▶ **What you will do**
Run through the records and show each line that includes the string "arrow".

*** Opening Given entries ***

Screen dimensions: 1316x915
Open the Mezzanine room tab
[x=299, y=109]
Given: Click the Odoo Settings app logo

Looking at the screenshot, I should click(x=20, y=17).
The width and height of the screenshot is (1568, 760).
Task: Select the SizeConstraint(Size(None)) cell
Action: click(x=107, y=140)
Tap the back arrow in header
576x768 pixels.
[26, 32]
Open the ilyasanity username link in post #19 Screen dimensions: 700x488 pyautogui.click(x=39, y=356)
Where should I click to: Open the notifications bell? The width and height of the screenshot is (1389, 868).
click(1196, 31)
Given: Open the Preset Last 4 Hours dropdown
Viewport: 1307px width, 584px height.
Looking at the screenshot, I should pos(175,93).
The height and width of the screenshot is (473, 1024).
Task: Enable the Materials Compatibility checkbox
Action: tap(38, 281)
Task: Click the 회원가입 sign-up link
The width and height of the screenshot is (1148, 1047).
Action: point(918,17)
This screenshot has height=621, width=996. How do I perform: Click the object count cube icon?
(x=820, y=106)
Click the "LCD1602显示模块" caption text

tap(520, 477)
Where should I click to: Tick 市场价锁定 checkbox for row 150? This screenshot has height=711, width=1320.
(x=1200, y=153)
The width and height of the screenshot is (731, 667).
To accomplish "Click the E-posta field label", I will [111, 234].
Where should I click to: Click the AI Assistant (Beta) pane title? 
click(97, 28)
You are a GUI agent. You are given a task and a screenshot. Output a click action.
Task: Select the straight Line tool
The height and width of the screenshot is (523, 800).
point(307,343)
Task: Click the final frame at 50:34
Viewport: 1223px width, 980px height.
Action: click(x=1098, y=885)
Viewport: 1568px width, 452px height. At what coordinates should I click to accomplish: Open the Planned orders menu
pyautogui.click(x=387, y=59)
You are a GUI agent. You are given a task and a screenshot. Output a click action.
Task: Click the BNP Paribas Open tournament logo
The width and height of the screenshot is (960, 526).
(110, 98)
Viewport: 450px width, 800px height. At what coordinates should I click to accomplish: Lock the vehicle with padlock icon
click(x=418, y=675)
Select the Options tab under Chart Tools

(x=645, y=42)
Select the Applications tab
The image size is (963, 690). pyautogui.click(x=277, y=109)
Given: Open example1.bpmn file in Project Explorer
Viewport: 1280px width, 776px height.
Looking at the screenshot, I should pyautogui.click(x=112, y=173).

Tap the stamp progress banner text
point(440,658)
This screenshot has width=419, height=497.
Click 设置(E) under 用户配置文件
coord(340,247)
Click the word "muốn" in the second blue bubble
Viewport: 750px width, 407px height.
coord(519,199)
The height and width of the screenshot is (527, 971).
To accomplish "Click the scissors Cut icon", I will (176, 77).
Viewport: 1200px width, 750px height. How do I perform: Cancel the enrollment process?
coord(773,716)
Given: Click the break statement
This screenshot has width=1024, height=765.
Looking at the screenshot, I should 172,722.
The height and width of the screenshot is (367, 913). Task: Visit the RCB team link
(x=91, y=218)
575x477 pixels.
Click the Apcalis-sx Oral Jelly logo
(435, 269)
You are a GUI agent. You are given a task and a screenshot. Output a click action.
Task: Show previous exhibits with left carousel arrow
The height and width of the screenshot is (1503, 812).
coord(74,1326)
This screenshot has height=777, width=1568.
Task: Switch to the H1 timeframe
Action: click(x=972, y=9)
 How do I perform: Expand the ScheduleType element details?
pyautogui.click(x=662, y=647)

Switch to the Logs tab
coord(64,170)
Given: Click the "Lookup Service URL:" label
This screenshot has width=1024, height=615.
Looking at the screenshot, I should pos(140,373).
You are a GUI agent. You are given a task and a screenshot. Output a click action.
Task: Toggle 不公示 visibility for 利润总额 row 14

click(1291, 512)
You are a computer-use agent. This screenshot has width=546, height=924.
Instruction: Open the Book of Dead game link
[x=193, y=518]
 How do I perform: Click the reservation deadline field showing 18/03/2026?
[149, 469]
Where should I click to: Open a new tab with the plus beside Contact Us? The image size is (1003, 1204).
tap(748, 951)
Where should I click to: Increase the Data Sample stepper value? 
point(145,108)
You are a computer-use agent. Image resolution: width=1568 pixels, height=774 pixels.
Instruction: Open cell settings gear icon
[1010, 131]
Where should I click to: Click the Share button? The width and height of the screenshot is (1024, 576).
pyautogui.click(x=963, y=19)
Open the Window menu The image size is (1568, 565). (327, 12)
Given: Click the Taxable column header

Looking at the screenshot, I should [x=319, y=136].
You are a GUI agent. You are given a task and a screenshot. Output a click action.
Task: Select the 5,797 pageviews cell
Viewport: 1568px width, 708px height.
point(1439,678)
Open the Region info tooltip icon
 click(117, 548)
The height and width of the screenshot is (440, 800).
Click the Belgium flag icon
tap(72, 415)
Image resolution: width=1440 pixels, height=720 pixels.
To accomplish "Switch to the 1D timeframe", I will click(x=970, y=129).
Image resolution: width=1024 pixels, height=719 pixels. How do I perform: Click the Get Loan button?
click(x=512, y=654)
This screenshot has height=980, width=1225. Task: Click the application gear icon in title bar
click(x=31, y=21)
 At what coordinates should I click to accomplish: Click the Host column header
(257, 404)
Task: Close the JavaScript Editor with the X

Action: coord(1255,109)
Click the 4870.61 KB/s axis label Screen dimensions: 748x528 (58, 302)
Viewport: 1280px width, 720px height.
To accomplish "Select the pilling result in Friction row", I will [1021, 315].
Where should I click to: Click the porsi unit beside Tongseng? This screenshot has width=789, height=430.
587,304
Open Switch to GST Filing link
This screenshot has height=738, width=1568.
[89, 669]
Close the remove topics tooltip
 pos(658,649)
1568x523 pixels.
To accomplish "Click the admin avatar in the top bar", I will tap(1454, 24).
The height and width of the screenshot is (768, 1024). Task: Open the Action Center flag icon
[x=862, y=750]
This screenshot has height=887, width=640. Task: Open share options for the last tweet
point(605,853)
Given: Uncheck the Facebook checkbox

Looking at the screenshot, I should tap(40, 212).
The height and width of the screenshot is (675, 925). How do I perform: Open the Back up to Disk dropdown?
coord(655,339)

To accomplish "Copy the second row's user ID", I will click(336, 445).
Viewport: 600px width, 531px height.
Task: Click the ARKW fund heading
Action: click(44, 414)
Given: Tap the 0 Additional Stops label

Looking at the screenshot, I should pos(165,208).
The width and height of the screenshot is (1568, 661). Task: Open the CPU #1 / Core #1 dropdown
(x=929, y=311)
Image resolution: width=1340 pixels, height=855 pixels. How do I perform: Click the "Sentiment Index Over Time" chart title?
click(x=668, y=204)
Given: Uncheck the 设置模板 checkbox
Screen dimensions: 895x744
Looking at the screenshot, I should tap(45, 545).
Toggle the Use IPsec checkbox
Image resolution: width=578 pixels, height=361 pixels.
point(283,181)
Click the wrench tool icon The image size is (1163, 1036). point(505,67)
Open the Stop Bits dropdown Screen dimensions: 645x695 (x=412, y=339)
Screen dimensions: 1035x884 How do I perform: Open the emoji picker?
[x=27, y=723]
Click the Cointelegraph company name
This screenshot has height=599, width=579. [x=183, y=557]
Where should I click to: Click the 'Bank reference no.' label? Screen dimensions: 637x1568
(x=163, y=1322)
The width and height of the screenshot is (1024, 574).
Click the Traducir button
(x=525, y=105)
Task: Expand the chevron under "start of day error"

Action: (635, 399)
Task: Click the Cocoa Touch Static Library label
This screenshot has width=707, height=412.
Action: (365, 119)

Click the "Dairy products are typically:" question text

*** Closing Given entries ***

▶ **Answer area**
Tap the back arrow in header
Task: Show previous exhibits with left carousel arrow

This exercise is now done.